**Instructions to follow**
The entries should be restated word for word.

Collected data entries:
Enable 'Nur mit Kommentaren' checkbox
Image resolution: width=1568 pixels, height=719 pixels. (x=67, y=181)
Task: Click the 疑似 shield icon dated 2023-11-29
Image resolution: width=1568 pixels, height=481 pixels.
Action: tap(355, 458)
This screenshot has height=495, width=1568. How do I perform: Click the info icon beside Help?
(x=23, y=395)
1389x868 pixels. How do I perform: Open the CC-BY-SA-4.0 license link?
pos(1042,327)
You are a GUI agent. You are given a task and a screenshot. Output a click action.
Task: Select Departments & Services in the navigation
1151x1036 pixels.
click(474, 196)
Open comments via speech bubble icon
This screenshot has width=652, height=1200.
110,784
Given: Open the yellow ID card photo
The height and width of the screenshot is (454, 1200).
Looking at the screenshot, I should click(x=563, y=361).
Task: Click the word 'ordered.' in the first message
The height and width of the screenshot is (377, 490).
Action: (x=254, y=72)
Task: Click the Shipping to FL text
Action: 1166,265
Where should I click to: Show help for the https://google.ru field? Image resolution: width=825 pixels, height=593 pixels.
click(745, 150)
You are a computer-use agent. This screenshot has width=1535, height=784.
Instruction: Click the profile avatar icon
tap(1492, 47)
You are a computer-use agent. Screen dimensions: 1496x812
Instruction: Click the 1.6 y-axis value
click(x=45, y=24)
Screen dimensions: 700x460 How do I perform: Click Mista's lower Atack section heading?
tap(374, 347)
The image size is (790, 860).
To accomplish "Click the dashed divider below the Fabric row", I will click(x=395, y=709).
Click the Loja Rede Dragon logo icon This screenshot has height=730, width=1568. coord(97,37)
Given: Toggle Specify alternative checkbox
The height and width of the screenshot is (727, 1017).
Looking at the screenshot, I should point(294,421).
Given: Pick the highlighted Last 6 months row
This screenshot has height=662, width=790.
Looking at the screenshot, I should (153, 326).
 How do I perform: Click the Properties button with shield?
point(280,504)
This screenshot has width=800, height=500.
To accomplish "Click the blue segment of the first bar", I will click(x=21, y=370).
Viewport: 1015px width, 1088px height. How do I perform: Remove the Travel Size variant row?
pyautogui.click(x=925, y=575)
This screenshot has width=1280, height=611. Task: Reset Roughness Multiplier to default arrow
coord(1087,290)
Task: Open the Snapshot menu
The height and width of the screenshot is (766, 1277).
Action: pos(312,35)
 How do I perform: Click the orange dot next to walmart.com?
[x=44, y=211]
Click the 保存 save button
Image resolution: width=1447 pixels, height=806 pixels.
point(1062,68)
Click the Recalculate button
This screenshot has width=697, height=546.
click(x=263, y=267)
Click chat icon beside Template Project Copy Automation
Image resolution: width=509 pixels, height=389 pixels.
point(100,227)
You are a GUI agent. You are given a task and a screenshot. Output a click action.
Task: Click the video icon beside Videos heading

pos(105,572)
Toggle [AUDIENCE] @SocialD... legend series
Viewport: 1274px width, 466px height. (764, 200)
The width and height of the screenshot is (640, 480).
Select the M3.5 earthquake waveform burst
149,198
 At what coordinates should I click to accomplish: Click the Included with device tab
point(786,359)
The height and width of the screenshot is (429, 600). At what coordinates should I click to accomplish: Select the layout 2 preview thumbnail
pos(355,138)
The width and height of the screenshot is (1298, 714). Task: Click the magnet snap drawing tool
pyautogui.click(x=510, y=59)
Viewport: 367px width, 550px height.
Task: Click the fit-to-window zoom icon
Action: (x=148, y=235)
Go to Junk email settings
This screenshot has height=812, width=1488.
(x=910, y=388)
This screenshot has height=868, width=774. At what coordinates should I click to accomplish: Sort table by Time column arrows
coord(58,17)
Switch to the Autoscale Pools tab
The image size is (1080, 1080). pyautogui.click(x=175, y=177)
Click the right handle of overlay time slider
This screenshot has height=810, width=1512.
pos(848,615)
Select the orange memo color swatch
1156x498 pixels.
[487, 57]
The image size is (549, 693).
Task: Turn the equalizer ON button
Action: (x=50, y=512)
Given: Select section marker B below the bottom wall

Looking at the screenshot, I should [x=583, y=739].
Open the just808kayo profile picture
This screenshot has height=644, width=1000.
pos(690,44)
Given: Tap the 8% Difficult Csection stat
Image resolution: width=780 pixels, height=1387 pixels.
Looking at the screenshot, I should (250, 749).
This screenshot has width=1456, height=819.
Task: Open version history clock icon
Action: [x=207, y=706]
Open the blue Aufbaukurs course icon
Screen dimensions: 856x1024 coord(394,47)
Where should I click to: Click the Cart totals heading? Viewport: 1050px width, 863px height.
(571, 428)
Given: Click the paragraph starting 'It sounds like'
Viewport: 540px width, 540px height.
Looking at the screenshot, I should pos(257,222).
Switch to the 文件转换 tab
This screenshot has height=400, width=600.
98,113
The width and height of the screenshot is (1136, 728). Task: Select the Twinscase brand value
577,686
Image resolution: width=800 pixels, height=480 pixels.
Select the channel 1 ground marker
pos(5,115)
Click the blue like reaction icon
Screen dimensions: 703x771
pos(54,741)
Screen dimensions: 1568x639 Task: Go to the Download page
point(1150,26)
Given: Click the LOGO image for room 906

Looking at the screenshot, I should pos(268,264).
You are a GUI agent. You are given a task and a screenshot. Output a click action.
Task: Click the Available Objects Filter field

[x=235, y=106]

**Problem solution**
Enable 'Nur mit Kommentaren' checkbox
Image resolution: width=1568 pixels, height=719 pixels. (x=67, y=181)
Task: Click the 疑似 shield icon dated 2023-11-29
Image resolution: width=1568 pixels, height=481 pixels.
Action: tap(355, 458)
This screenshot has height=495, width=1568. How do I perform: Click the info icon beside Help?
(x=23, y=395)
1389x868 pixels. How do I perform: Open the CC-BY-SA-4.0 license link?
pos(1042,327)
You are a GUI agent. You are given a task and a screenshot. Output a click action.
Task: Select Departments & Services in the navigation
1151x1036 pixels.
click(474, 196)
Open comments via speech bubble icon
This screenshot has width=652, height=1200.
110,784
Given: Open the yellow ID card photo
The height and width of the screenshot is (454, 1200).
Looking at the screenshot, I should click(x=563, y=361).
Task: Click the word 'ordered.' in the first message
The height and width of the screenshot is (377, 490).
Action: (x=254, y=72)
Task: Click the Shipping to FL text
Action: 1166,265
Where should I click to: Show help for the https://google.ru field? Image resolution: width=825 pixels, height=593 pixels.
click(745, 150)
You are a computer-use agent. This screenshot has width=1535, height=784.
Instruction: Click the profile avatar icon
tap(1492, 47)
You are a computer-use agent. Screen dimensions: 1496x812
Instruction: Click the 1.6 y-axis value
click(x=45, y=24)
Screen dimensions: 700x460 How do I perform: Click Mista's lower Atack section heading?
tap(374, 347)
The image size is (790, 860).
To accomplish "Click the dashed divider below the Fabric row", I will click(x=395, y=709).
Click the Loja Rede Dragon logo icon This screenshot has height=730, width=1568. coord(97,37)
Given: Toggle Specify alternative checkbox
The height and width of the screenshot is (727, 1017).
Looking at the screenshot, I should point(294,421).
Given: Pick the highlighted Last 6 months row
This screenshot has height=662, width=790.
Looking at the screenshot, I should (153, 326).
 How do I perform: Click the Properties button with shield?
point(280,504)
This screenshot has width=800, height=500.
To accomplish "Click the blue segment of the first bar", I will click(x=21, y=370).
Viewport: 1015px width, 1088px height. How do I perform: Remove the Travel Size variant row?
pyautogui.click(x=925, y=575)
This screenshot has width=1280, height=611. Task: Reset Roughness Multiplier to default arrow
coord(1087,290)
Task: Open the Snapshot menu
The height and width of the screenshot is (766, 1277).
Action: pos(312,35)
 How do I perform: Click the orange dot next to walmart.com?
[x=44, y=211]
Click the 保存 save button
Image resolution: width=1447 pixels, height=806 pixels.
point(1062,68)
Click the Recalculate button
This screenshot has width=697, height=546.
click(x=263, y=267)
Click chat icon beside Template Project Copy Automation
Image resolution: width=509 pixels, height=389 pixels.
point(100,227)
You are a GUI agent. You are given a task and a screenshot. Output a click action.
Task: Click the video icon beside Videos heading

pos(105,572)
Toggle [AUDIENCE] @SocialD... legend series
Viewport: 1274px width, 466px height. (764, 200)
The width and height of the screenshot is (640, 480).
Select the M3.5 earthquake waveform burst
149,198
 At what coordinates should I click to accomplish: Click the Included with device tab
point(786,359)
The height and width of the screenshot is (429, 600). At what coordinates should I click to accomplish: Select the layout 2 preview thumbnail
pos(355,138)
The width and height of the screenshot is (1298, 714). Task: Click the magnet snap drawing tool
pyautogui.click(x=510, y=59)
Viewport: 367px width, 550px height.
Task: Click the fit-to-window zoom icon
Action: (x=148, y=235)
Go to Junk email settings
This screenshot has height=812, width=1488.
(x=910, y=388)
This screenshot has height=868, width=774. At what coordinates should I click to accomplish: Sort table by Time column arrows
coord(58,17)
Switch to the Autoscale Pools tab
The image size is (1080, 1080). pyautogui.click(x=175, y=177)
Click the right handle of overlay time slider
This screenshot has height=810, width=1512.
pos(848,615)
Select the orange memo color swatch
1156x498 pixels.
[487, 57]
The image size is (549, 693).
Task: Turn the equalizer ON button
Action: (x=50, y=512)
Given: Select section marker B below the bottom wall

Looking at the screenshot, I should [x=583, y=739].
Open the just808kayo profile picture
This screenshot has height=644, width=1000.
pos(690,44)
Given: Tap the 8% Difficult Csection stat
Image resolution: width=780 pixels, height=1387 pixels.
Looking at the screenshot, I should (250, 749).
This screenshot has width=1456, height=819.
Task: Open version history clock icon
Action: [x=207, y=706]
Open the blue Aufbaukurs course icon
Screen dimensions: 856x1024 coord(394,47)
Where should I click to: Click the Cart totals heading? Viewport: 1050px width, 863px height.
(571, 428)
Given: Click the paragraph starting 'It sounds like'
Viewport: 540px width, 540px height.
Looking at the screenshot, I should pos(257,222).
Switch to the 文件转换 tab
This screenshot has height=400, width=600.
98,113
The width and height of the screenshot is (1136, 728). Task: Select the Twinscase brand value
577,686
Image resolution: width=800 pixels, height=480 pixels.
Select the channel 1 ground marker
pos(5,115)
Click the blue like reaction icon
Screen dimensions: 703x771
pos(54,741)
Screen dimensions: 1568x639 Task: Go to the Download page
point(1150,26)
Given: Click the LOGO image for room 906

Looking at the screenshot, I should pos(268,264).
You are a GUI agent. You are given a task and a screenshot. Output a click action.
Task: Click the Available Objects Filter field

[x=235, y=106]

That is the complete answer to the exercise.